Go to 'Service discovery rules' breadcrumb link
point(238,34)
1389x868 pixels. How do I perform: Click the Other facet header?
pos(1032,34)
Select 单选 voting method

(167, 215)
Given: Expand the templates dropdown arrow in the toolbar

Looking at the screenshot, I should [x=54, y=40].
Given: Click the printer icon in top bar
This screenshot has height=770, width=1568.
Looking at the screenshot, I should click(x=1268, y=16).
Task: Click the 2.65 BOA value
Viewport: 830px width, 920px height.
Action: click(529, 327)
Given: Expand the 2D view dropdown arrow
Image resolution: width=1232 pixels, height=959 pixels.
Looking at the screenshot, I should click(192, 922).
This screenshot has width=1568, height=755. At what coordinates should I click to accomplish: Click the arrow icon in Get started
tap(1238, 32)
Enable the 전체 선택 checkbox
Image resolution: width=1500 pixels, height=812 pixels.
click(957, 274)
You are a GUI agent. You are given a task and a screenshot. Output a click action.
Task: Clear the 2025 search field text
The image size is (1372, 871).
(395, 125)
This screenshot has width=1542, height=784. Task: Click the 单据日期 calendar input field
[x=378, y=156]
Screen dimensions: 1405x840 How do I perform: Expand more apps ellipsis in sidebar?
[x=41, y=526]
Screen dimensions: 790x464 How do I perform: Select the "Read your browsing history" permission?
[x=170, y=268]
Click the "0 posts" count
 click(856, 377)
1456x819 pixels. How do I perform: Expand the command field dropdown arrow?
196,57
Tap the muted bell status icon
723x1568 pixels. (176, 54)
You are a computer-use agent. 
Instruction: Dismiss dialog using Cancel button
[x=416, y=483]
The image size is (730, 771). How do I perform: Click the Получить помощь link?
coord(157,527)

About this task:
Repeat each entry above exactly as it appears.

Result of this exercise:
Go to 'Service discovery rules' breadcrumb link
point(238,34)
1389x868 pixels. How do I perform: Click the Other facet header?
pos(1032,34)
Select 单选 voting method

(167, 215)
Given: Expand the templates dropdown arrow in the toolbar

Looking at the screenshot, I should [x=54, y=40].
Given: Click the printer icon in top bar
This screenshot has height=770, width=1568.
Looking at the screenshot, I should click(x=1268, y=16).
Task: Click the 2.65 BOA value
Viewport: 830px width, 920px height.
Action: click(529, 327)
Given: Expand the 2D view dropdown arrow
Image resolution: width=1232 pixels, height=959 pixels.
Looking at the screenshot, I should click(192, 922).
This screenshot has width=1568, height=755. At what coordinates should I click to accomplish: Click the arrow icon in Get started
tap(1238, 32)
Enable the 전체 선택 checkbox
Image resolution: width=1500 pixels, height=812 pixels.
click(957, 274)
You are a GUI agent. You are given a task and a screenshot. Output a click action.
Task: Clear the 2025 search field text
The image size is (1372, 871).
(395, 125)
This screenshot has width=1542, height=784. Task: Click the 单据日期 calendar input field
[x=378, y=156]
Screen dimensions: 1405x840 How do I perform: Expand more apps ellipsis in sidebar?
[x=41, y=526]
Screen dimensions: 790x464 How do I perform: Select the "Read your browsing history" permission?
[x=170, y=268]
Click the "0 posts" count
 click(856, 377)
1456x819 pixels. How do I perform: Expand the command field dropdown arrow?
196,57
Tap the muted bell status icon
723x1568 pixels. (176, 54)
You are a computer-use agent. 
Instruction: Dismiss dialog using Cancel button
[x=416, y=483]
The image size is (730, 771). How do I perform: Click the Получить помощь link?
coord(157,527)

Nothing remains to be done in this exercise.